I spent all my time surfing out on the shoulder. I’d paddle for any of the bigger waves the other guys let go, or weren’t in position to catch. It was more leisurely then jockeying for position on the inside, it wasn’t as confronting or aggressive, and there were enough waves to keep me happy. Jacko used to stir me, saying I was wasting my time waiting for waves out there, either get right into it, or piss off. He’s full-on like that. Forever on the inside burrowing around trying to catch every wave. He looked like a ferret on his board with his reddish hair, long nose, thin face, legs and arms, scratching at the water, always moving. You could see he annoyed most of the guys out there, but that was a part of it. He was almost good enough to get away with it, and Phil was watching his back. The pay back came with the closeout set. Jacko was always caught a couple of metres behind on the inside and without exception wouldn’t make it and be sucked down the line and put through the ringer.

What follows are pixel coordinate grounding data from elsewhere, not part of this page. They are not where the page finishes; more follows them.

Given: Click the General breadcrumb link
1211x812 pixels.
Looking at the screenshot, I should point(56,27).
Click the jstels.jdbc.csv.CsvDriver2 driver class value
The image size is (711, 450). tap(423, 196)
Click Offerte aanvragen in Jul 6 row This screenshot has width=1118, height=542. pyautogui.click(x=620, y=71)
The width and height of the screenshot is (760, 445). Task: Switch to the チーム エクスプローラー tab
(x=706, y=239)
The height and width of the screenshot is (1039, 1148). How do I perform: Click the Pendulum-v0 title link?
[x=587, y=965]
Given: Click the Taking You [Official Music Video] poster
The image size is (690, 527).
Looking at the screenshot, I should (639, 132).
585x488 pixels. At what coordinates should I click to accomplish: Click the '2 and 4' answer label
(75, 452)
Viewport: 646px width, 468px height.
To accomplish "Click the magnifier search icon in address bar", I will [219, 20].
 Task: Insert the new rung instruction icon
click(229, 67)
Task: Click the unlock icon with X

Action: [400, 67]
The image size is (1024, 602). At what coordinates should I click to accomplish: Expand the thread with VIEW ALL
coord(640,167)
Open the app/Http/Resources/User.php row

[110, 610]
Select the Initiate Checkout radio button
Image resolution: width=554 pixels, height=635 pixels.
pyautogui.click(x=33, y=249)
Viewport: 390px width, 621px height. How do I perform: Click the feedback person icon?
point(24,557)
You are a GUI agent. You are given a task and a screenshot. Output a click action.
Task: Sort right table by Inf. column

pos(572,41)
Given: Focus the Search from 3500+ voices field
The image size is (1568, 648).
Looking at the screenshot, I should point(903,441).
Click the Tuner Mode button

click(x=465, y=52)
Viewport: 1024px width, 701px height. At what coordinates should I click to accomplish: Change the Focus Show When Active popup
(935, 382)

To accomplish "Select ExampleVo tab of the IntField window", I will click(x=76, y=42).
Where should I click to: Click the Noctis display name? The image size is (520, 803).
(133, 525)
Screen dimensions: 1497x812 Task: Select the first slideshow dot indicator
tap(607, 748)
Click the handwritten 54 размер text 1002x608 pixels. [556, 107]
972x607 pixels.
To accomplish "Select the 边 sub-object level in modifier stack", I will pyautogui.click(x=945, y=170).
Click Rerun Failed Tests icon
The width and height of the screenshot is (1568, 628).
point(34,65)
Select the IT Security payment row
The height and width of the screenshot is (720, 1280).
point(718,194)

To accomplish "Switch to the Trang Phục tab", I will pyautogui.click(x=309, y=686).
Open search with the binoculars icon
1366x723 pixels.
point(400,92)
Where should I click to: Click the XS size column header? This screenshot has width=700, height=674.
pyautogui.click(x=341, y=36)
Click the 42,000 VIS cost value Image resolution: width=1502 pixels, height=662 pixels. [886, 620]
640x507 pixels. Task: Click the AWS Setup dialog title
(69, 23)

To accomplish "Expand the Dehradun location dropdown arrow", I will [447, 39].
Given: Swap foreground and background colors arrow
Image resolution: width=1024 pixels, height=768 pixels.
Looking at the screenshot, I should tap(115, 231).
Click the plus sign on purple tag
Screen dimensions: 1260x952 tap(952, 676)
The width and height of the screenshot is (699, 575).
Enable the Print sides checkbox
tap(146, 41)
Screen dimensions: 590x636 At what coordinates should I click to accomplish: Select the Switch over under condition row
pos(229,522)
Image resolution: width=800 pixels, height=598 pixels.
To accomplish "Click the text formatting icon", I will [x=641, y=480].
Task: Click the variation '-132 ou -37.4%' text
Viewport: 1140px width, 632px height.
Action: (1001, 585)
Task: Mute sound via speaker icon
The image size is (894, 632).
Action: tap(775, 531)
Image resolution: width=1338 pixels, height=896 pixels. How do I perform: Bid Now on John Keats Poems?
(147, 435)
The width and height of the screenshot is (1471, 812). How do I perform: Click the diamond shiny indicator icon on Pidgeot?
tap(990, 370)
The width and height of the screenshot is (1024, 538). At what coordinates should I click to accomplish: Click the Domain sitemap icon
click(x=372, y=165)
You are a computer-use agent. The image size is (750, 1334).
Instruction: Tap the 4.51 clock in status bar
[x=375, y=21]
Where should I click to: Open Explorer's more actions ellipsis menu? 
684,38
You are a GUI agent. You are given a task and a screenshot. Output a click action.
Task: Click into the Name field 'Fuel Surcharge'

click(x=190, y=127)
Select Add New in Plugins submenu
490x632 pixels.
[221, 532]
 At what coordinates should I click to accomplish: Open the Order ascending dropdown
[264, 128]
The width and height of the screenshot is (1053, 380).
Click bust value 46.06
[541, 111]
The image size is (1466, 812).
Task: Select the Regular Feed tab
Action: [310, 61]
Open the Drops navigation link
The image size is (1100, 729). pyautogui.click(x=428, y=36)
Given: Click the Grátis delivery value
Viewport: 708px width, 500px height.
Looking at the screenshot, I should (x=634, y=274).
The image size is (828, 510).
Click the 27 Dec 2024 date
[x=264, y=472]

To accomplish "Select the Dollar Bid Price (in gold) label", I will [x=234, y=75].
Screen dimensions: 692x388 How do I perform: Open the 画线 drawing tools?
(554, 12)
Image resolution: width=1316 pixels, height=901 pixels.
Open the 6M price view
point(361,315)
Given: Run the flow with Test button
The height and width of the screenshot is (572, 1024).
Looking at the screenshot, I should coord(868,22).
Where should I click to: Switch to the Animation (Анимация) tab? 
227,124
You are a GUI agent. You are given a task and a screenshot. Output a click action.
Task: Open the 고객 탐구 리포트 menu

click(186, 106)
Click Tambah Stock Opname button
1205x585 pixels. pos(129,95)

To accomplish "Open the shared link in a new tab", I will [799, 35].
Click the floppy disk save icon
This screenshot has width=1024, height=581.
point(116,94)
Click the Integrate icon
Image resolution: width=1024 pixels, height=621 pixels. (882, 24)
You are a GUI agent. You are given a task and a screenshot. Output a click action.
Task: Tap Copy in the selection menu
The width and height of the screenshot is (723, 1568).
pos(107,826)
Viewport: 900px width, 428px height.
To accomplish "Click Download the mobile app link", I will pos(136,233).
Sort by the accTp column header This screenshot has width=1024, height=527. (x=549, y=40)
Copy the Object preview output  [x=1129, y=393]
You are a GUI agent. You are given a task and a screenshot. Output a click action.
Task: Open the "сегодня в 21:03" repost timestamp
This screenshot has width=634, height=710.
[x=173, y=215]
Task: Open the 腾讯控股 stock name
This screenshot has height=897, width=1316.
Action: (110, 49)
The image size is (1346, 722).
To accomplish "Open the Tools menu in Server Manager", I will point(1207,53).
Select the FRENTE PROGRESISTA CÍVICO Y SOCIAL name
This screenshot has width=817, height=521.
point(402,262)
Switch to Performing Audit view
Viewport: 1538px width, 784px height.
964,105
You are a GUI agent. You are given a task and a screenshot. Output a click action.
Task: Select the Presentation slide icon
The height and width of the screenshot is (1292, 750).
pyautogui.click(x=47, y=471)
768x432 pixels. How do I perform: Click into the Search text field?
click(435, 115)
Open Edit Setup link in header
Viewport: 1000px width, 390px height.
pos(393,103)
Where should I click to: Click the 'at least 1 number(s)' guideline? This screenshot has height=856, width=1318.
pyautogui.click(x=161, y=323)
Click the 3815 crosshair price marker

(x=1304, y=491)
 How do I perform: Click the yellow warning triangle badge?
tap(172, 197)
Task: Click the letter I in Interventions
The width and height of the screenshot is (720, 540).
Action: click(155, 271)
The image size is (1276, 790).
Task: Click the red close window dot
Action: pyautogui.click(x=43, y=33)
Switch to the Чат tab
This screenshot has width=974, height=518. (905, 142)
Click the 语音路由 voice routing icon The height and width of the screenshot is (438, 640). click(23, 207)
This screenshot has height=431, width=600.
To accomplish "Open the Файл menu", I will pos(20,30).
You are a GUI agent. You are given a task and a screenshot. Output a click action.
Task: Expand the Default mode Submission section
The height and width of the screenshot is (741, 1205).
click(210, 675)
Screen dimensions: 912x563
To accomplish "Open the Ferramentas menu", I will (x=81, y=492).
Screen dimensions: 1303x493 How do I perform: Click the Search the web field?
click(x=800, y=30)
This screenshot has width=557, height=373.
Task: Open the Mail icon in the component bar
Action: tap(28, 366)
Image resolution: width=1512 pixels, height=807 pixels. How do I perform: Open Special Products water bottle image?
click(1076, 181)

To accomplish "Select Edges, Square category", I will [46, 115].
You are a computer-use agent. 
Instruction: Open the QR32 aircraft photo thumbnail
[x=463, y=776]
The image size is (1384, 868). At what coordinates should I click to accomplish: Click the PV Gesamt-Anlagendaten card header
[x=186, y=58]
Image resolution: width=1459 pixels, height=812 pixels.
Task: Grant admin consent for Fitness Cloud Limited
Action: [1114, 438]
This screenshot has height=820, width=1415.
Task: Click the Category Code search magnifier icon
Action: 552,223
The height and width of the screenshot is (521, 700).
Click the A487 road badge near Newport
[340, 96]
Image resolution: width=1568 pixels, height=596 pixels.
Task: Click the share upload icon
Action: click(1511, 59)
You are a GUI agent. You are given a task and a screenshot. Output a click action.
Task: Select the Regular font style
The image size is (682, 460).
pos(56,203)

We’d hit the local milkbar after each surf. The play was always the same. Phil would demand we pay for his food to cover the petrol, and Jacko would argue that Phil owed him money for drinks the night before. I would always kick in more as I always seemed to have more. I had a paper round and I guess I didn’t have as much to spend my money on. We usually all ordered the same thing: cheese and salad roll (this milk bar’s specialty), sausage roll and a Big M. Occasionally it was a pie and sausage roll if the rolls were all gone, or two pies, or a pastie and a pie. I was never that fussy. After a dawn patrol it didn’t really matter what you ate, it was the tastiest meal you ever had. We’d drive up to the main beach carpark when the surf was good enough to stay for an afternoon session and loll around in the car for a while. Jacko and Phil would fall asleep whilst I usually just sat there looking out over the surf. Wondering whether it was getting bigger, or smaller, and what the afternoon would bring. I’ll never forget the smell in the car. It was a dank, musty smell. The smell of my youth.